Word and item position data
● ● ● ● ●
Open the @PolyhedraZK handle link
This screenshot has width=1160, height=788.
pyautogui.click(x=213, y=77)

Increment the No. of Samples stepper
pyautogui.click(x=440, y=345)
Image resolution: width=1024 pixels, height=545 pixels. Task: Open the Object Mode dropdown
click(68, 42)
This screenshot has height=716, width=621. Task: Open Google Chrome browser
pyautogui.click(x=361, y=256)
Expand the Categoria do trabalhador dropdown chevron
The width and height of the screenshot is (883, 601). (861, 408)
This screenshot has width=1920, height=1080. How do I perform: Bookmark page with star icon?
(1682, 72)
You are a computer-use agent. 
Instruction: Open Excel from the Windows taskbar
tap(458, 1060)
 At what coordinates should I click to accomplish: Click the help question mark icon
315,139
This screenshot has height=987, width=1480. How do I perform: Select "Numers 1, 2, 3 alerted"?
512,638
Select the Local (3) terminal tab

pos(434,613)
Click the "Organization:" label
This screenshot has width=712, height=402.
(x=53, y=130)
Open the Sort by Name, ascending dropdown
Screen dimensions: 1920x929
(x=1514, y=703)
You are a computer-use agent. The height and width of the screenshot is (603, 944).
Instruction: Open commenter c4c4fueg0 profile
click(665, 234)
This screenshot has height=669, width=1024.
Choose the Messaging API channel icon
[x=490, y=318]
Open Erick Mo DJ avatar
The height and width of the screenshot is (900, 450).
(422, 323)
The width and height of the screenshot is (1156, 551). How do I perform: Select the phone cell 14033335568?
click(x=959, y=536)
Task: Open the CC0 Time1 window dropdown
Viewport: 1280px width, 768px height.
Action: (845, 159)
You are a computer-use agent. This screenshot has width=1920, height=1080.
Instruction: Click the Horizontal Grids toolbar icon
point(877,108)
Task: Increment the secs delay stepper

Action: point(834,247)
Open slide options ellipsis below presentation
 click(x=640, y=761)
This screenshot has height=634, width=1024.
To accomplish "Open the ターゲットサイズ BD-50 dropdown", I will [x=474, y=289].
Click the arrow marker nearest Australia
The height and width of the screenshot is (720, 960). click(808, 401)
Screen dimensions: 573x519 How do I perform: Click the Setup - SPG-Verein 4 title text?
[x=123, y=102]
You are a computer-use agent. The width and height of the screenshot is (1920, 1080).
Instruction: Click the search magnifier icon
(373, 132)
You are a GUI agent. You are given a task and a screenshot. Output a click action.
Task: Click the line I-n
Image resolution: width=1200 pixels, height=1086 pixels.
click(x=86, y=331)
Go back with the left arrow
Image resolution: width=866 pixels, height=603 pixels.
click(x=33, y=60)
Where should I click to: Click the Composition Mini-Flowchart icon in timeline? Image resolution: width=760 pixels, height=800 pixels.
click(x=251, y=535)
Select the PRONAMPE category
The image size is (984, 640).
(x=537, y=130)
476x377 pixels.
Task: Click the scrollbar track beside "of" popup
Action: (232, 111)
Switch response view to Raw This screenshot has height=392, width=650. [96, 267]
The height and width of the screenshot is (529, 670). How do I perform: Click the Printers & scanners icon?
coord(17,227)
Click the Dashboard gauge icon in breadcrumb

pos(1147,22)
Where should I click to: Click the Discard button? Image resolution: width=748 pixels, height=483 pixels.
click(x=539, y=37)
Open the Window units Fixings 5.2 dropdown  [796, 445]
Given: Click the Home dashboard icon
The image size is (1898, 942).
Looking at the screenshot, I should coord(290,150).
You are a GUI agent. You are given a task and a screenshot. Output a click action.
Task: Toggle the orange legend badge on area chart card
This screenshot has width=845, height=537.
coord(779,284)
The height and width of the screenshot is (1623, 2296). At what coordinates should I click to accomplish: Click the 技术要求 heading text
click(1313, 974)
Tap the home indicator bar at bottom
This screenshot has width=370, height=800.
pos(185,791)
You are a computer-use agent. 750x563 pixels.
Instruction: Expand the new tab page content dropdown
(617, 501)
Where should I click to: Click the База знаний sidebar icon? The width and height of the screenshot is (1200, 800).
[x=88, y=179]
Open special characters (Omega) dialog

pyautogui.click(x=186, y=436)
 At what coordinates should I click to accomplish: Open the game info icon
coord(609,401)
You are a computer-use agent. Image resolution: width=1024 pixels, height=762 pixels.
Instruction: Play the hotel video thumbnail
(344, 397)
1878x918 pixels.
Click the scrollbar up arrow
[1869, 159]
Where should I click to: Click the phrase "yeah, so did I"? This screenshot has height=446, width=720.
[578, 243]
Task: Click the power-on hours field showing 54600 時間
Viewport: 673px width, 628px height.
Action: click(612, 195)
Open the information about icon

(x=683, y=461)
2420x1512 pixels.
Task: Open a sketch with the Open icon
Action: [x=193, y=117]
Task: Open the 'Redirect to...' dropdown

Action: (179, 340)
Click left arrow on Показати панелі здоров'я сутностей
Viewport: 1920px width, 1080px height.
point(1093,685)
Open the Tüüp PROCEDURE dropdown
● ● ● ● ●
- **PROBLEM DESCRIPTION**
Put the lines, starting at the one that contains "Task: Click the power-on" and ending at the final line, into a JSON list of strings with one string per line. Leave out blank lines.

- **ANSWER**
[
  "Task: Click the power-on hours field showing 54600 時間",
  "Viewport: 673px width, 628px height.",
  "Action: click(612, 195)",
  "Open the information about icon",
  "(x=683, y=461)",
  "2420x1512 pixels.",
  "Task: Open a sketch with the Open icon",
  "Action: [x=193, y=117]",
  "Task: Open the 'Redirect to...' dropdown",
  "Action: (179, 340)",
  "Click left arrow on Показати панелі здоров'я сутностей",
  "Viewport: 1920px width, 1080px height.",
  "point(1093,685)",
  "Open the Tüüp PROCEDURE dropdown"
]